The world urgently needs the Church of the Ascension
to proclaim by word and example 
the good news of God in Christ.
That isn’t just one good cause among many.

Just as despair is the root of violence, hatred,
            addiction, and suicide;
Christian hope is the root of peace, 
            reconciliation, freedom, and life.
None of the other good causes are possible 
            without hope that the Source, Destiny, Meaning
and basic Truth of this life is Love
--  and Love wins.
            As Tolkien said, the gospel story means
                        that one day everything sad will come untrue.

I am glad that non-profit charitable giving 
            was higher than ever last year.
But giving to churches has declined 50% 
            since 1990.
It isn’t just fewer members.
We members give a smaller percentage of our income  
              to churches now 
              than people gave during the Depression. 

When we value secular projects
            above the Mission of Jesus Christ,
            we are buying new curtains for a house
                        with a crumbling foundation. 

I support secular good causes too. 
But the Church’s mission isn’t just one more good cause. 
It’s the moral foundation for all the good causes. 

The second reason we give
            is for the good of our own souls.
The way of the world ensnares us
            in trying to make life secure, solid, dependable,
                        but it just isn’t.
Worldly life is transitory, always shifting. 
As Wordsworth said,
            Getting and spending we lay waste our powers. 

It’s as if we watch a movie so intently we forget it’s a movie.
We think it’s real. Then the house lights come on.
We see the screen, and the screen is God.

Christian life is the spiritual discipline
of looking past the anxious, grasping illusion 
and living into truth of grace.
How do we do that?

Jesus said, Do not store up for yourselves treasure on earth
            where the moth corrupts, 
            and the thief breaks in to steal.
            Store up for yourselves treasure in Heaven 
            where the moth does not corrupt, 
            and the thief does not break in to steal.
            For where your treasure is, 
                    there will your heart be also.

Stewardship moves our hearts 
– not just stirs them –
moves them, relocates our hearts 
through the exercise of generous faith.
Faith is the opposite of fear – fear of scarcity,
fear we’ll run out, fear of not having enough.
Faith trusts God. 
We don’t have to cling so tightly to our money.
When we open our fist, 
        it opens our hearts, and lets some life slip in.

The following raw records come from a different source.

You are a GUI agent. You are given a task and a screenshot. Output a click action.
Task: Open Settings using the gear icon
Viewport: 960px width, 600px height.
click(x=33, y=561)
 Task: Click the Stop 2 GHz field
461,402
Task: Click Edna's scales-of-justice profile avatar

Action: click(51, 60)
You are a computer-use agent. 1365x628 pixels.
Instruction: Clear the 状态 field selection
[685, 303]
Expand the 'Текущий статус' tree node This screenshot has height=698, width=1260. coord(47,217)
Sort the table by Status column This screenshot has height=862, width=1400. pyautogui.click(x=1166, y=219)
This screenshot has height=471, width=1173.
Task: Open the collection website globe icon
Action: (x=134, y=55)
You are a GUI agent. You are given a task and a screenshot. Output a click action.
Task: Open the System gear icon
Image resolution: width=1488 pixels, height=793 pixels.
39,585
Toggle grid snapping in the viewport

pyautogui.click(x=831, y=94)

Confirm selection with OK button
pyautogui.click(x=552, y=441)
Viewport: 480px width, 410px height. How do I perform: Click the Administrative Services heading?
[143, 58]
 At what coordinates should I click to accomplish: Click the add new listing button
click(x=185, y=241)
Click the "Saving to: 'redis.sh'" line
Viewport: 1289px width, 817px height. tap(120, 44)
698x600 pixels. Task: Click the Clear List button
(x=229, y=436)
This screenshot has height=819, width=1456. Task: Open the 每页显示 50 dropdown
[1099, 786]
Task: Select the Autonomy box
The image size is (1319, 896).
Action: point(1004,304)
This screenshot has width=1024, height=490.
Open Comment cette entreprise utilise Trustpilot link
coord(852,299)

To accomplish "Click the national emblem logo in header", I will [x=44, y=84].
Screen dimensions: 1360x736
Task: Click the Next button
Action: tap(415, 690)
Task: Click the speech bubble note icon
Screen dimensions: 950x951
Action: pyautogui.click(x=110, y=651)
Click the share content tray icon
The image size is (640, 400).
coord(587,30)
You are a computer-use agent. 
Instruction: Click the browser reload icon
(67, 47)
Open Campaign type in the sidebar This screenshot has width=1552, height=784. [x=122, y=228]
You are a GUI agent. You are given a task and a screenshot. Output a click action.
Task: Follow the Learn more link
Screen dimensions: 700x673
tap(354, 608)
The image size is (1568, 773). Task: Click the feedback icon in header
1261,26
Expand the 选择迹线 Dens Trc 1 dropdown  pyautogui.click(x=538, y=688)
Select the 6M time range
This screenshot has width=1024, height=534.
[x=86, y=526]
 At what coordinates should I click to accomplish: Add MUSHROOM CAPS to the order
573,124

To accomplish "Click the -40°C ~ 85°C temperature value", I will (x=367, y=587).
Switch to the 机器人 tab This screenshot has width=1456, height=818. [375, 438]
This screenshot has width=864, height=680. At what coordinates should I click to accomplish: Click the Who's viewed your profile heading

Two brothers from Zarephath, Nebraska owned a farm 50-50.
One had seven children; the other was single.
Then a famine came. 

The single brother thought, I have half the grain
            but my brother has seven children to feed.
So each night he slipped some of his grain 
            into his brother’s bins.

The married brother thought, I have half the grain
            but I have seven children to work and support me,
            while my brother has no one.
So each night he slipped some of his grain 
            into his brother’s bins.
Each was mystified. 
Though he was giving his grain away, it was not diminished.

One night they met on the path and discovered
            the miracle lay in each other’s generosity.
If either had just kept his grain,
his material wealth would have increased,
but he would have missed the real wealth,
         the discovery of his brother’s love. 

We store up  treasure in Heaven by trusting God enough
         to loosen our death-grip on worldly  security,
           and giving to support each other in Jesus’ Mission.
We support his Mission of hope 
            first because that’s where our real life is,
            where our true joy is found,
            and second because the act of giving 
reshapes our souls for eternity.

Thornton Wilder summed up stewardship 
in his immortal words,
            Money is like manure.
            It isn’t worth a thing unless it’s spread around
                        making young things grow.